## Texte source
%%
1 Février 2013, 09:30am

Publié par Madame Ordinaire

On aura qu'à faire
Comme si tout allait bien
Si c'est pas vrai
Ça fait rien

On n'aura qu'à faire semblant,

Quitte à faire sans,
Quitte à faire comme
Nos parents

Comme un bon p'tit soldat, bon apôtre

Pas un geste, pas un mot
Plus haut que l'autre.

[Zazie - La Dolce Vita]

 

***

 

Mr Ordinaire m'a dit de nombreuses fois que je devais arrêter de toujours tout garder pour moi. Que je devais apprendre à évacuer ce qui me ronge plutôt que de chercher à toujours tout enterrer. Il avait certainement raison car c'est à plusieurs reprises que tout m'est revenu en pleine figure. 

J'ai essayé d'aller voir "quelqu'un" mais à la fin du premier rendez-vous j'ai entendu: "J'étouffe de vous voir aussi impassible après tout ce que vous venez de me dire".

Alors je n'y suis pas retournée.

Cela fait tellement longtemps que je maîtrise mes émotions qu'il pourrait difficilement en être autrement.
On me dit que je suis froide, insensible, forte face à la douleur, résistante face aux épreuves.
En réalité, j'absorbe les coups, je les enregistre, je les mémorise. À l'intérieur je suis persuadée d'être un véritable champ de bataille mais à l'extérieur, rien n'y paraît.

Je suis marquée par des milliers de souvenirs dont je n'arrive pas à me débarrasser. Je voudrais tant faire taire cette petite voix qui se pointe au moment où je ne l'attends pas et qui me rappelle ce que je croyais avoir oublié.  

 

J'ai pensé qu'en mettant des mots sur tout ce qui m'obsède, qu'en cédant à ce besoin d'écrire, je parviendrais peut-être à me défaire de cette maladie du souvenir... 

 

Nous étions six.

Nous avons partagé un toît pendant près de vingt ans mais aujourd'hui plus rien ne nous unit. Il y a ce sang dans nos veines, ces gênes et ce nom que l'on partage. Rien de plus. Des directions opposées, des morceaux éparpillés, des éléments qui ne s'emboîtent plus.
%%
## Consigne
Recopiez mot pour mot le passage du texte source allant de « On me dit que » à « croyais avoir oublié. », ces deux segments inclus.

## Extraits de données
%%
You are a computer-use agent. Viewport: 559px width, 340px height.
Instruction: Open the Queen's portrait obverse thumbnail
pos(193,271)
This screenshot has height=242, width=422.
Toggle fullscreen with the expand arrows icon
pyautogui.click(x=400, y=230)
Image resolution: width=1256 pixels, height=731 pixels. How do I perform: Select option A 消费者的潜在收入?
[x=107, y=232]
%%
%%
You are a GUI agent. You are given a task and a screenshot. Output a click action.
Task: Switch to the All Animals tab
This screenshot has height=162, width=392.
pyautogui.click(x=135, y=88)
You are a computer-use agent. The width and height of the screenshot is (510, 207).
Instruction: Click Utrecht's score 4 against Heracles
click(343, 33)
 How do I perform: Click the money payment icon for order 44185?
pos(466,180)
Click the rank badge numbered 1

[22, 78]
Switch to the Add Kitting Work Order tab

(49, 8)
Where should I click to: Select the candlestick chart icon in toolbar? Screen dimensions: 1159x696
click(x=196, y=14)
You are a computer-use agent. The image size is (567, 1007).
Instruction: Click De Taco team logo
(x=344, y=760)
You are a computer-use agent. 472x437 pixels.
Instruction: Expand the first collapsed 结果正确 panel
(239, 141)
%%
%%
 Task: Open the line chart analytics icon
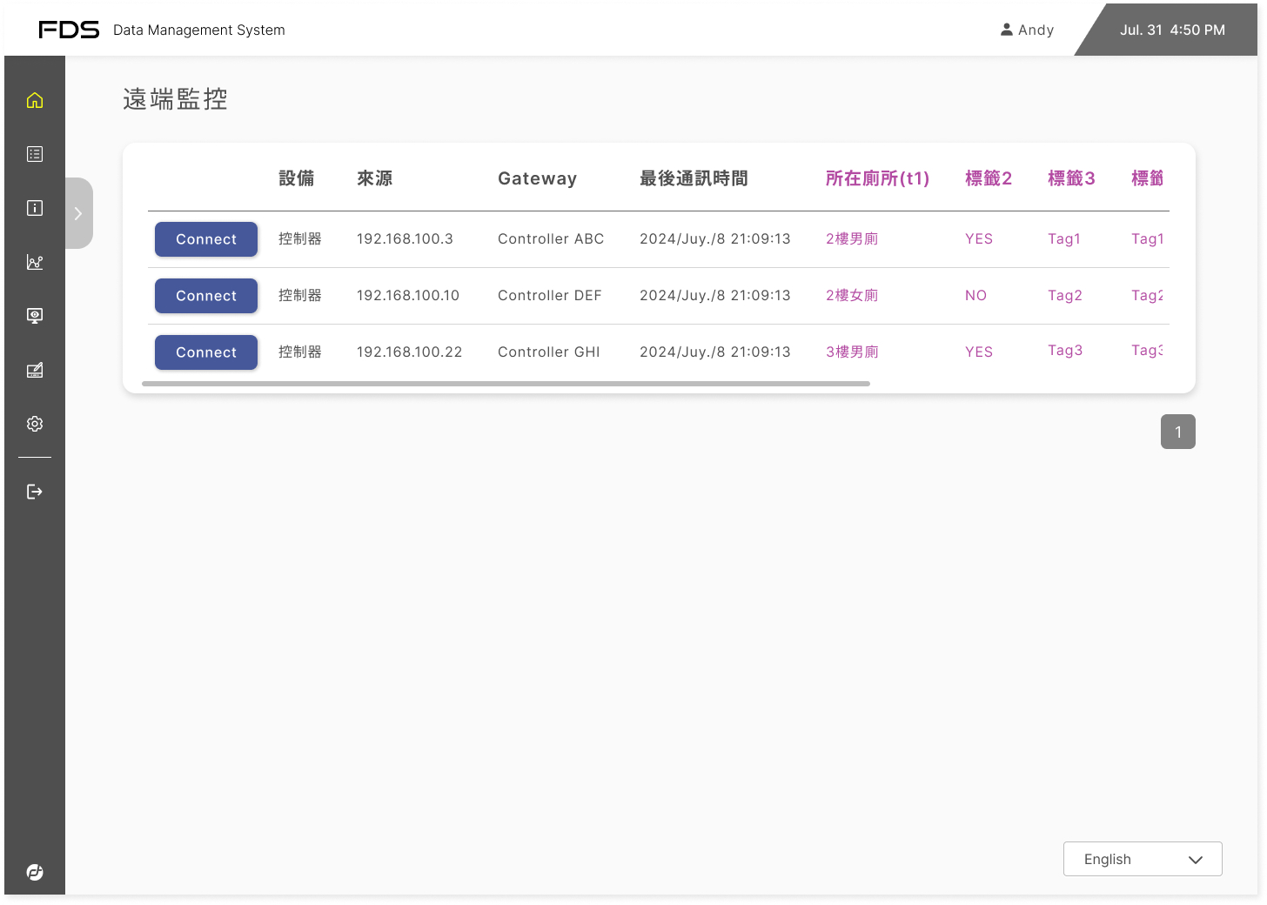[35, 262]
%%
## Réponse attendue
On me dit que je suis froide, insensible, forte face à la douleur, résistante face aux épreuves.
En réalité, j'absorbe les coups, je les enregistre, je les mémorise. À l'intérieur je suis persuadée d'être un véritable champ de bataille mais à l'extérieur, rien n'y paraît.

Je suis marquée par des milliers de souvenirs dont je n'arrive pas à me débarrasser. Je voudrais tant faire taire cette petite voix qui se pointe au moment où je ne l'attends pas et qui me rappelle ce que je croyais avoir oublié.